Di chi, i demeriti prima e di chi i meriti ora? Difficile dirlo, ma una cosa è certa: il nostro allenatore è il migliore del girone. Da questa consapevolezza, la società deve partire per capire che nulla deve essere lasciato al caso per vincere questo campionato, perché l’impresa appare davvero fattibile. Bravi i calciatori, bravissimi tutti, ma a gennaio occorrerà fare un grande sforzo per assicurare quei tre/quattro elementi che possano davvero far fare il salto di qualità. Abbiamo visto ieri quanto è importante avere in organico un centravanti di razza, un goleador da area di rigore. Il gol di Infantino, che ha risolto la partita, avrà detto qualcosa a chi pensava che il gioco praticato da mister Auteri potesse fare a meno di calciatori con certe caratteristiche. E ora occhio alla Cavese, per quella che potrebbe essere la quinta vittoria di fila. Piedi per terra e umiltà assoluta, perché, non dimentichiamocelo, il maggior pericolo è sentirsi arrivati quando ancora si è appena alla partenza.

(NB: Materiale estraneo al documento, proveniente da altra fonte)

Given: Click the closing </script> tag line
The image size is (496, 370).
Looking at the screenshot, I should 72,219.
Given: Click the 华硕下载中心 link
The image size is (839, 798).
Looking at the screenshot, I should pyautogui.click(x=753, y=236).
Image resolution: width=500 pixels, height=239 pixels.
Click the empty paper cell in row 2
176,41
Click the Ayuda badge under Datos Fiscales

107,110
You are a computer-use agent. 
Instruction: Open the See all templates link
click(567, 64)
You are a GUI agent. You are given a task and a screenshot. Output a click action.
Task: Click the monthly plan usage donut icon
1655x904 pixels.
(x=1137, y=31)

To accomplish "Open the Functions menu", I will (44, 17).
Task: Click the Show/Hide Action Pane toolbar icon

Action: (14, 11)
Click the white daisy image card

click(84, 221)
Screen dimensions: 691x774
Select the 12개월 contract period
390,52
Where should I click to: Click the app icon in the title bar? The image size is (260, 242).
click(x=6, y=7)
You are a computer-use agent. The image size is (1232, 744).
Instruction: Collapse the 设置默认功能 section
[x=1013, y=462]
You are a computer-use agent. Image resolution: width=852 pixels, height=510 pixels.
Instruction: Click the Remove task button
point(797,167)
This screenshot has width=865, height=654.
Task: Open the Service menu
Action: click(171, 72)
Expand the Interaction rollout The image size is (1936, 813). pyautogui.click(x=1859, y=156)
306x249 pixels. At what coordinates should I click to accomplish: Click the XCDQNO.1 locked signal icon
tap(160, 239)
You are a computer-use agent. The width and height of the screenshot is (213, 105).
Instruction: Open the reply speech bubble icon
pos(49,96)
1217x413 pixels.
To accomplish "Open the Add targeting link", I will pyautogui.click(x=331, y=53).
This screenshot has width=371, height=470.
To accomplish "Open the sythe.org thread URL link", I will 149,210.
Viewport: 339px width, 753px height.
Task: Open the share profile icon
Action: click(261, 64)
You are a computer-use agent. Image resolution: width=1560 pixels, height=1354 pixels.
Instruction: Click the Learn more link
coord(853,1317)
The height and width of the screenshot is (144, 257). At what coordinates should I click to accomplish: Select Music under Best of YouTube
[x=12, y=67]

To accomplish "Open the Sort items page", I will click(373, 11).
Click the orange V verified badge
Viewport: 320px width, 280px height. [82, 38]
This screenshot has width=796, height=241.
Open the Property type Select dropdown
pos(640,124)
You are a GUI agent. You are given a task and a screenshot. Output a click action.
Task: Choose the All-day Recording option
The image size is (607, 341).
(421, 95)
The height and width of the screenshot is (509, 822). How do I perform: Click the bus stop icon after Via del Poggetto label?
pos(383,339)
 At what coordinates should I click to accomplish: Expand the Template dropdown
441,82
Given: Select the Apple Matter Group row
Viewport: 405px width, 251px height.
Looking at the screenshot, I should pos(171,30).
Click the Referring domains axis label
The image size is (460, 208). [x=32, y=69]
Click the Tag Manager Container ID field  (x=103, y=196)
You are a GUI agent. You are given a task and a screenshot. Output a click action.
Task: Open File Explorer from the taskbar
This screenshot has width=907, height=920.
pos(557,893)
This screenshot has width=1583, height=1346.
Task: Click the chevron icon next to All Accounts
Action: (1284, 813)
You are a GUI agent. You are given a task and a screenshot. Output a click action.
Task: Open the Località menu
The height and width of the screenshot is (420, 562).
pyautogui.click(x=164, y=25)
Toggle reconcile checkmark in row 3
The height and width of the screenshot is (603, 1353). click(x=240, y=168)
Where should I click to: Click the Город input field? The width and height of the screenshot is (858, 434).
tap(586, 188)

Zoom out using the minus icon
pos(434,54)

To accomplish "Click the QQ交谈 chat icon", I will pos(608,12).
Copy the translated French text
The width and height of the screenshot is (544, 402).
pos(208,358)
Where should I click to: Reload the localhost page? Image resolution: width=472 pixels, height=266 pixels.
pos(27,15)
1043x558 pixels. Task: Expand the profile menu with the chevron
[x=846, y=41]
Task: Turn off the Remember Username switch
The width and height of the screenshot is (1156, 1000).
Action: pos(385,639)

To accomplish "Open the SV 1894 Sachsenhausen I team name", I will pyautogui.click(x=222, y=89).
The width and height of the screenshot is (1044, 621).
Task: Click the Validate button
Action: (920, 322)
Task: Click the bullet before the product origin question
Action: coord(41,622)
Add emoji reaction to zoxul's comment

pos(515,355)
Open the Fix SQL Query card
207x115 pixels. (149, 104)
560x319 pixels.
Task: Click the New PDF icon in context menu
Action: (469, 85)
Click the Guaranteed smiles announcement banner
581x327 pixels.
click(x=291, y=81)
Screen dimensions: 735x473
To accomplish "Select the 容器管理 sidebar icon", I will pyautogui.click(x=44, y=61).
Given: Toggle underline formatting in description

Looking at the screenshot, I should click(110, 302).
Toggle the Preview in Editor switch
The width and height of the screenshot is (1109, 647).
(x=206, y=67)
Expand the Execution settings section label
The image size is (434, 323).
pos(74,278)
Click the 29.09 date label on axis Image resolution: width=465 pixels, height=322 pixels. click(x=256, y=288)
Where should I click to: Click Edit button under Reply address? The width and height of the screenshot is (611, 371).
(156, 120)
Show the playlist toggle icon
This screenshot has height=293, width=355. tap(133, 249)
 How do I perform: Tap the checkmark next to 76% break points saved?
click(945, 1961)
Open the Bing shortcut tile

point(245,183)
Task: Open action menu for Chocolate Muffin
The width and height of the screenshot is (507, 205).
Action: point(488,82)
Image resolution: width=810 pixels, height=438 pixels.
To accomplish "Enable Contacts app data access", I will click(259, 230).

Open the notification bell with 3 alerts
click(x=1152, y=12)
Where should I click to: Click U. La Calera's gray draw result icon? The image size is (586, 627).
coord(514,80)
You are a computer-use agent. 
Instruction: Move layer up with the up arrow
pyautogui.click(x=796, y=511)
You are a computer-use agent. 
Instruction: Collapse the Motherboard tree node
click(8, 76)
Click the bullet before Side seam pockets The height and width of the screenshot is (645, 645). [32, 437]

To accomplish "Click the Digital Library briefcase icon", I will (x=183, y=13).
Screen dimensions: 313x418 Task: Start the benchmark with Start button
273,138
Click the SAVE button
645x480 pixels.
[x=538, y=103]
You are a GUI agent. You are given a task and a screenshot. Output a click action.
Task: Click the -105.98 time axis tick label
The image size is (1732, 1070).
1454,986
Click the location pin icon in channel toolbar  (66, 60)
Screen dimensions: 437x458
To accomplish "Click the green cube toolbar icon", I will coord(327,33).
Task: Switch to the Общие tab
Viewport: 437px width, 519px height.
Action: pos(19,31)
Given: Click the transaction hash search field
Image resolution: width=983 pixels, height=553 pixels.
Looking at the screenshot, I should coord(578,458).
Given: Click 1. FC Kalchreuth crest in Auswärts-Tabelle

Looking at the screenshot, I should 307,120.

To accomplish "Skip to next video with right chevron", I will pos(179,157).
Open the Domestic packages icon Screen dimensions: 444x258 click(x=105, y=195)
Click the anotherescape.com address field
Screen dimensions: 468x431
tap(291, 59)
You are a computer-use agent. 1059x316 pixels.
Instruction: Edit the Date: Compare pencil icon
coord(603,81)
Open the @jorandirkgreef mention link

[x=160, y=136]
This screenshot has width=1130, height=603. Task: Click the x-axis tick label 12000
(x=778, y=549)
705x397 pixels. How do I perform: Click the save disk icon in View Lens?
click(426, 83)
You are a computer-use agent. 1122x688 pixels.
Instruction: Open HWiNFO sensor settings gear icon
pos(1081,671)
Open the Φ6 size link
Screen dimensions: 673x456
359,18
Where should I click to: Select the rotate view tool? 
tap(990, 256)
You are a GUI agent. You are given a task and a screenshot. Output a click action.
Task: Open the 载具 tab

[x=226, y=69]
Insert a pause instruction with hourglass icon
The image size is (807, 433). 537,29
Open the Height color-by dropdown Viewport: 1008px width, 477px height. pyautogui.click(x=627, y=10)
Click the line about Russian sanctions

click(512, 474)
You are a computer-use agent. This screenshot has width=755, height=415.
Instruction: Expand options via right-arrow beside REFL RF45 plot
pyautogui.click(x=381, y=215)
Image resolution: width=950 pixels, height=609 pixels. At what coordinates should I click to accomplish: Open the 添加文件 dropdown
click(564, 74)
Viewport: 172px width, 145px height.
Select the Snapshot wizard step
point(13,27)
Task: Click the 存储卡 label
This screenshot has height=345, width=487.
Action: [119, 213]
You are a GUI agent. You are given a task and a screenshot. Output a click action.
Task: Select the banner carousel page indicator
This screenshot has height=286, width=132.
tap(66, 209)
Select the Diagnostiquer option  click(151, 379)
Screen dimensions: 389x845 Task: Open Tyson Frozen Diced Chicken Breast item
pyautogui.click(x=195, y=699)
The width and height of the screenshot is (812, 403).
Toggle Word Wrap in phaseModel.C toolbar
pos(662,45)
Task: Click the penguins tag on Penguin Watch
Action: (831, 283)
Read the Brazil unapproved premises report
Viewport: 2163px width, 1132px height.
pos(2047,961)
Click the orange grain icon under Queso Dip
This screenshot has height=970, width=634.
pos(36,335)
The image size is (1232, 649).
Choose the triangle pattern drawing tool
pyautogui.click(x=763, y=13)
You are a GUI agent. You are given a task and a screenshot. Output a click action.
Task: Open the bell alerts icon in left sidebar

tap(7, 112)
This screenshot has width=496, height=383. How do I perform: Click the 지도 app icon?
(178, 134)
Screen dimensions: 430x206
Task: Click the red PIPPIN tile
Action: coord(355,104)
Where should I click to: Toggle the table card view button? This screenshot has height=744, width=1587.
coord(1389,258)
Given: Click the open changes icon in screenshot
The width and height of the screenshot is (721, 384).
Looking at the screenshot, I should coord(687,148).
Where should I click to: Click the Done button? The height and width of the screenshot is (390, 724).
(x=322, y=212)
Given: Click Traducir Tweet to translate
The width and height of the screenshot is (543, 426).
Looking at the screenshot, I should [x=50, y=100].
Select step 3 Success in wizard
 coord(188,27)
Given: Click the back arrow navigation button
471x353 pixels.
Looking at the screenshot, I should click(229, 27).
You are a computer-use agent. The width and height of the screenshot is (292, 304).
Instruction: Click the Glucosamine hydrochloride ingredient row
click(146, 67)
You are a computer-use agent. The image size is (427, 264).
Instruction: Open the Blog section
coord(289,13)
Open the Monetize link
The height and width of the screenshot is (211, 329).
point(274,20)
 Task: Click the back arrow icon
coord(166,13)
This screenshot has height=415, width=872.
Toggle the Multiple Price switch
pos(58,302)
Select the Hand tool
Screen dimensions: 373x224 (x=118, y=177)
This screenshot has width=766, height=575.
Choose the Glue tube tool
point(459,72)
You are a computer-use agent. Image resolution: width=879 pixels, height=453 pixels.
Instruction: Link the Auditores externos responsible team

Per finire, consentiteci di esprimere il nostro grande dispiacere per la scomparsa di Antonio Paparazzo, grande tifoso giallorosso. Lo ricordiamo soprattutto per un particolare: si andava ad Acireale per i playoff del campionato 2002/2003. Un esodo di migliaia di tifosi giallorossi. Arrivati all’altezza dell’autogrill di Rosarno, ai margini della carreggiata ma in piena autostrada, con comprensibile sorpresa, notammo un tifoso vestito completamente di giallorosso invitare tutte le macchine dei tifosi in transito ad entrare nella stazione di servizio, dove era stato improvvisato un “raduno” delle auto e degli autobus diretti alla partita. Era Antonio Paparazzo, da Lamezia Terme ma col Catanzaro nel cuore.